### [EXERCICE A]
Veuillez renvoyer chaque ligne des entrées qui contient la chaîne « temperature ». La casse compte.

_ _ _

L’année 1996 avait débuté, au Burkina Faso, avec la recomposition des forces politiques qui soutenaient l’action du président Blaise Compaoré au sein du Congrès pour la démocratie et le progrès (CDP). Le CDP résultait de l’absorption par l’ODP-MT, le parti présidentiel, de huit groupuscules politiques plutôt gauchisants appartenant à la majorité présidentielle.

Du même coup, avec 87 députés sur un total de 107, cette nouvelle formation marginalisait l’opposition.

A
la veille de cette opération un nouveau Premier ministre a été nommé ; il s’agit de Kadré Désiré Ouédraogo. Il débarque à Ouagadougou le 6 février 1996 ; il arrive de Dakar où il occupait le poste de vice-gouverneur de la Banque centrale des Etats d’Afrique de l’Guest (BCEAG). Le premier Premier ministre de la IV ème République (Youssouf Ouédraogo) était un authentique politique ayant une excellente formation d’économiste ; le deuxième (Roch Marc Christian Kaboré) était plus un gestionnaire des politiques publiques qu’un homme politique (ce qui n’empêchait pas qu’il ait été vice-président de l’ODP-MT) ; le troisième (Kadré Désiré Ouédraogo) est, essentiellement, un économiste.

Son premier gouvernement, formé le 9 février 1996, est d’ailleurs une reconduction du précédent cabinet à trois exceptions (mineures) près : Emploi, Travail et Sécurité sociale ; Agriculture et Ressources animales ; Transport et Tourisme.

La nomination au poste de Premier ministre d’un homme tel que Kadré Désiré Ouédraogo, un homme neuf sur la scène politique burkinabè, éloigné des luttes politico-militaires de la
"révolution" et de la "rectification ", exprime la perception que Compaoré a de l’évolution des choses : la situation du Burkina Faso est, cette fois, totalement normalisée ; le jeu politique s’exprime exclusivement dans le cadre constitutionnel et institutionnel.

_ _ _

### [EXERCICE B]
D'après le texte fourni, combien de députés le CDP comptait-il sur un total de 107 ?

Entrées d'un jeu de données

_ _ _

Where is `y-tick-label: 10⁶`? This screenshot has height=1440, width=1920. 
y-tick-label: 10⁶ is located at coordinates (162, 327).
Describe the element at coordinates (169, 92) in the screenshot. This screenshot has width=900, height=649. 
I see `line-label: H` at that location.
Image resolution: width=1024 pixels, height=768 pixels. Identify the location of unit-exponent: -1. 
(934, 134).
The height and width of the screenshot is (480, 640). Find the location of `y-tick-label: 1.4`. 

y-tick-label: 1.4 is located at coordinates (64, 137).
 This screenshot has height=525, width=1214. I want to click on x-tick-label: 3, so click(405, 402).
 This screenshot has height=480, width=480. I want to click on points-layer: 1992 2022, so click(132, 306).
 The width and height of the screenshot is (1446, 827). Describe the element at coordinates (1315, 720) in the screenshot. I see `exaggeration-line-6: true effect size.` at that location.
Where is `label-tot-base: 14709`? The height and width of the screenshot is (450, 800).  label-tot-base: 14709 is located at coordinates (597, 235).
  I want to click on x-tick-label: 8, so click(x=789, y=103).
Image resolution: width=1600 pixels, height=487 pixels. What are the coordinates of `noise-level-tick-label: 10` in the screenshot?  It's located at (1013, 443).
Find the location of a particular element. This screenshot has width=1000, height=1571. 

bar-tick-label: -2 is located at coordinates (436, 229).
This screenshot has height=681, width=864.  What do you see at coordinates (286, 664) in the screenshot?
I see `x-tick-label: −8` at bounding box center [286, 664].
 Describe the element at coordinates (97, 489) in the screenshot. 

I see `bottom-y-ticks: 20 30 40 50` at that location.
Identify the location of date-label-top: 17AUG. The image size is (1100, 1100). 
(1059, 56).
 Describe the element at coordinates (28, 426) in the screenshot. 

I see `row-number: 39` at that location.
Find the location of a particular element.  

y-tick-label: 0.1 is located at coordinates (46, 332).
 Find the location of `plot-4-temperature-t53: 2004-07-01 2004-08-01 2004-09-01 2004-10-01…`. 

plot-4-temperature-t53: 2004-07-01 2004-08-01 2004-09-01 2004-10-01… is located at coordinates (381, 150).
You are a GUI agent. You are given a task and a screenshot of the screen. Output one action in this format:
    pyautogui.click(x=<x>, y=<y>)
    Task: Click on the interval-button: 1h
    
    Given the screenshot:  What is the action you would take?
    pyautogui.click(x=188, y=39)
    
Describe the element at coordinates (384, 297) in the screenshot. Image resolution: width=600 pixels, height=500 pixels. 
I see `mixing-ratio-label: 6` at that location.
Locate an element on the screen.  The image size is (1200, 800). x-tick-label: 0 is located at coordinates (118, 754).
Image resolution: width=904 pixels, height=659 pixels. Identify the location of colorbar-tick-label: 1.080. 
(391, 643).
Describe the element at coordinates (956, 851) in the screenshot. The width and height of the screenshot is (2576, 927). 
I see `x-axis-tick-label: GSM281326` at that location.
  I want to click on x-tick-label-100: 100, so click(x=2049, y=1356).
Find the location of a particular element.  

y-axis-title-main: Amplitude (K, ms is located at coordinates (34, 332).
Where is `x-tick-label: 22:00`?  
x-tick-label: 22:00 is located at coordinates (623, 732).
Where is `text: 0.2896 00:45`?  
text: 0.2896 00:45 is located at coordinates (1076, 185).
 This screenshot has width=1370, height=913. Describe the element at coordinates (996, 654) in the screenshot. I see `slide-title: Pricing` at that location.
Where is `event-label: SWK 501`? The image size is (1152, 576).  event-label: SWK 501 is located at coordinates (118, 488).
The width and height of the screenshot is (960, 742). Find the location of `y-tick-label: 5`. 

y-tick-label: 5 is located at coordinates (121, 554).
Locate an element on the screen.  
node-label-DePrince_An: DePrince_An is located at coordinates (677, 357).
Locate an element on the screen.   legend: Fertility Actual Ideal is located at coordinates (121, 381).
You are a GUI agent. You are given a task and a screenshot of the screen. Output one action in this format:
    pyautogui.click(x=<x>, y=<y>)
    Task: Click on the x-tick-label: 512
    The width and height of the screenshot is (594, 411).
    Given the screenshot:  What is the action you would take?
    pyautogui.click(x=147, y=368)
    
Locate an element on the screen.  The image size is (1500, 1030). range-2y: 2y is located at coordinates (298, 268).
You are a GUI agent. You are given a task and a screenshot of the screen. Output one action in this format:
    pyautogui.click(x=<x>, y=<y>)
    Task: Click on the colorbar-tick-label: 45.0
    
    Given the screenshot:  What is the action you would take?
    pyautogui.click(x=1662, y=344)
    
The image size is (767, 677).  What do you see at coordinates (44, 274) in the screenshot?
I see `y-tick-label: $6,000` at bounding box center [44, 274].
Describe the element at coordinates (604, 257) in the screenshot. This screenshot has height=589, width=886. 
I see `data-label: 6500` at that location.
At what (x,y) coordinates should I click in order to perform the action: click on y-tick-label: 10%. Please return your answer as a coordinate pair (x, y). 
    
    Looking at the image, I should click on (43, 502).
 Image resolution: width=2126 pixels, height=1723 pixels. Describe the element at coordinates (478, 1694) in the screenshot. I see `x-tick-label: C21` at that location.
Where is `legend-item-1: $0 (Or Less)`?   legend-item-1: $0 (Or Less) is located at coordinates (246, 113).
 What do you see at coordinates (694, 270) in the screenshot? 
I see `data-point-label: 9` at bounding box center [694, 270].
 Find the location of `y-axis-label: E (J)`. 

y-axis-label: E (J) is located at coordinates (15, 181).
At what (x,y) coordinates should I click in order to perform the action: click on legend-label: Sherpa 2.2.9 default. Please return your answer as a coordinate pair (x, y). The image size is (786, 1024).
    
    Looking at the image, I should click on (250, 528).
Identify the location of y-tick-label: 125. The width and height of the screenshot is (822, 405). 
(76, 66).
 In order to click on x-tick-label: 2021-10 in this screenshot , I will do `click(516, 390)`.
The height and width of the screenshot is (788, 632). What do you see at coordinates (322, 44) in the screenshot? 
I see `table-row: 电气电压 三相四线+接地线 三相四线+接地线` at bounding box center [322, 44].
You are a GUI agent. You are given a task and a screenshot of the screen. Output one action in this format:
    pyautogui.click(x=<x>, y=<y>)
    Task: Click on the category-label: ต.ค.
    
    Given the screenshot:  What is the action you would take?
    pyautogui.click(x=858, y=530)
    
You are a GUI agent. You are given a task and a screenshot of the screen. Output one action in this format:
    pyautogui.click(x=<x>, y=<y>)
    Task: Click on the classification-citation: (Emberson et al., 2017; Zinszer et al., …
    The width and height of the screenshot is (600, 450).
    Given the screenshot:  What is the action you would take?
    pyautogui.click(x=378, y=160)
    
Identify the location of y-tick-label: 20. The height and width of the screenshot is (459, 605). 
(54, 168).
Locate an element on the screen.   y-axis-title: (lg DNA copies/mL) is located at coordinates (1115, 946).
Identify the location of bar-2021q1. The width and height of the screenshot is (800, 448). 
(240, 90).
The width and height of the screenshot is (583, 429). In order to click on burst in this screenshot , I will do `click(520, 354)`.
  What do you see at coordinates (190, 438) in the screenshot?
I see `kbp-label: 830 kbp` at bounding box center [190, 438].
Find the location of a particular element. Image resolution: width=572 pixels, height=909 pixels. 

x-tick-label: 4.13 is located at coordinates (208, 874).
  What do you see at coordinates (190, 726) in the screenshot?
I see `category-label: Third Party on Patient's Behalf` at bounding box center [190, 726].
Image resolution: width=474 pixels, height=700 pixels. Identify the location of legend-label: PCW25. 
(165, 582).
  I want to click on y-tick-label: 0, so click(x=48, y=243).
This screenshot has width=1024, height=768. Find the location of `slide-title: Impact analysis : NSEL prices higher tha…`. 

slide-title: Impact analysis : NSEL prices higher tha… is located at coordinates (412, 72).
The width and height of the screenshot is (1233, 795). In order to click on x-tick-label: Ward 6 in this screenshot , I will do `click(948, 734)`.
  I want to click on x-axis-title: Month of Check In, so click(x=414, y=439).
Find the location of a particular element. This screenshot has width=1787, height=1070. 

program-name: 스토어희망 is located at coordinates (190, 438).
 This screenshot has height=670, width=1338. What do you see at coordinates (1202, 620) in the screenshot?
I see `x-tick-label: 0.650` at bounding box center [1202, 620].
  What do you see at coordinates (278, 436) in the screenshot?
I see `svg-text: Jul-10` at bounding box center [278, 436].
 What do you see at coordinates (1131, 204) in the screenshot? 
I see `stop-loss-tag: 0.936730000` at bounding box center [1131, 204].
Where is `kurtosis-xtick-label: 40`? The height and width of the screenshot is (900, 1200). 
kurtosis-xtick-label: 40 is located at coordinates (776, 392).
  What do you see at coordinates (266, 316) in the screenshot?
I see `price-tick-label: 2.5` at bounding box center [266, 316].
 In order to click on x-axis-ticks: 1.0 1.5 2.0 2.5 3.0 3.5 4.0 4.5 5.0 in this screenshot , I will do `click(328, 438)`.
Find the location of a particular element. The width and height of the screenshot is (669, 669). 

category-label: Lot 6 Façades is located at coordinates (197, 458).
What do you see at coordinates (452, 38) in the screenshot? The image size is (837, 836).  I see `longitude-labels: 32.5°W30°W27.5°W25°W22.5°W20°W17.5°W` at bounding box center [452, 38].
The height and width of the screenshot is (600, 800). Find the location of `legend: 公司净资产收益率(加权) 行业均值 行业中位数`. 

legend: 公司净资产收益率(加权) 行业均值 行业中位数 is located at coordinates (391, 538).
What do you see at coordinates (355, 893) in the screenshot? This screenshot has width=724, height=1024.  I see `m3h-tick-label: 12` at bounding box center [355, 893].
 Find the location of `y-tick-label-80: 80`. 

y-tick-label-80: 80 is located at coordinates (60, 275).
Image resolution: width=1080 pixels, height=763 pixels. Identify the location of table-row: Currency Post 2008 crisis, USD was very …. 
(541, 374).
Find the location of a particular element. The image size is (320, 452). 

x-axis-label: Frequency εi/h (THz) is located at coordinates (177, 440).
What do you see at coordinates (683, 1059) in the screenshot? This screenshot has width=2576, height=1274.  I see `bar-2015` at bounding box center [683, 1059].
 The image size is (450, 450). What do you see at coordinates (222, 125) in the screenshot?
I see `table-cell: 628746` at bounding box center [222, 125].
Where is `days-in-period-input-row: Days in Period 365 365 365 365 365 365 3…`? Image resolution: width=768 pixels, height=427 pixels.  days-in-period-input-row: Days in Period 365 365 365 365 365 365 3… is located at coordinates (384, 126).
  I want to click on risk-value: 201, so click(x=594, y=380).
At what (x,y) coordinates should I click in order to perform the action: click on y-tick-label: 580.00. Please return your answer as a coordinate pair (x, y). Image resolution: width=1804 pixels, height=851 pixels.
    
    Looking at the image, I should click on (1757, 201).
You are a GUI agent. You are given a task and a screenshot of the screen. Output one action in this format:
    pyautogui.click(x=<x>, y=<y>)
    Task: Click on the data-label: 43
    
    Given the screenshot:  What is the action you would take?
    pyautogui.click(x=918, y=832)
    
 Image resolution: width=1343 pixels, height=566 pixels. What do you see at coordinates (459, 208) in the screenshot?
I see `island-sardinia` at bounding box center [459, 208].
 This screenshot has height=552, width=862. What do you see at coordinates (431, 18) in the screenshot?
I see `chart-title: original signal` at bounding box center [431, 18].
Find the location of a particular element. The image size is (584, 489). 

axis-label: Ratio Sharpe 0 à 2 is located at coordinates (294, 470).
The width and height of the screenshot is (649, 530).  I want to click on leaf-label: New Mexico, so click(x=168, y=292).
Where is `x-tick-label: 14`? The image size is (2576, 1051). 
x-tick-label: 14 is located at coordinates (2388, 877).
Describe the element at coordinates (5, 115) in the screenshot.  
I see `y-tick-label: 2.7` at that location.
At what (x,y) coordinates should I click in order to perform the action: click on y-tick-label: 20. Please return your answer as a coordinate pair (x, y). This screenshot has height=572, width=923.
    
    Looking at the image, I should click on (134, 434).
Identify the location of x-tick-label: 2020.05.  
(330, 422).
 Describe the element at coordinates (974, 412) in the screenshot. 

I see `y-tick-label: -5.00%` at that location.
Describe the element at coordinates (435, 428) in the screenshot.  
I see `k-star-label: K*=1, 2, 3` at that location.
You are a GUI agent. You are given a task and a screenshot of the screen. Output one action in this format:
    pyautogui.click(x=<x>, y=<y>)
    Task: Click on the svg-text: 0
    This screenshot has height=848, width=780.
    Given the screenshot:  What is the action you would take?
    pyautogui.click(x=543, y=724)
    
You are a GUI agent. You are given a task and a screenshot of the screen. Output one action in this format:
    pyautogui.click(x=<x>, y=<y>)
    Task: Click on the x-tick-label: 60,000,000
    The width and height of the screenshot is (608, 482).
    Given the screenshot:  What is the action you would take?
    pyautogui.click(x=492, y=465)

_ _ _

### [RÉSULTAT A]
 Find the location of `plot-4-temperature-t53: 2004-07-01 2004-08-01 2004-09-01 2004-10-01…`. 
plot-4-temperature-t53: 2004-07-01 2004-08-01 2004-09-01 2004-10-01… is located at coordinates (381, 150).

### [RÉSULTAT B]
87 députés.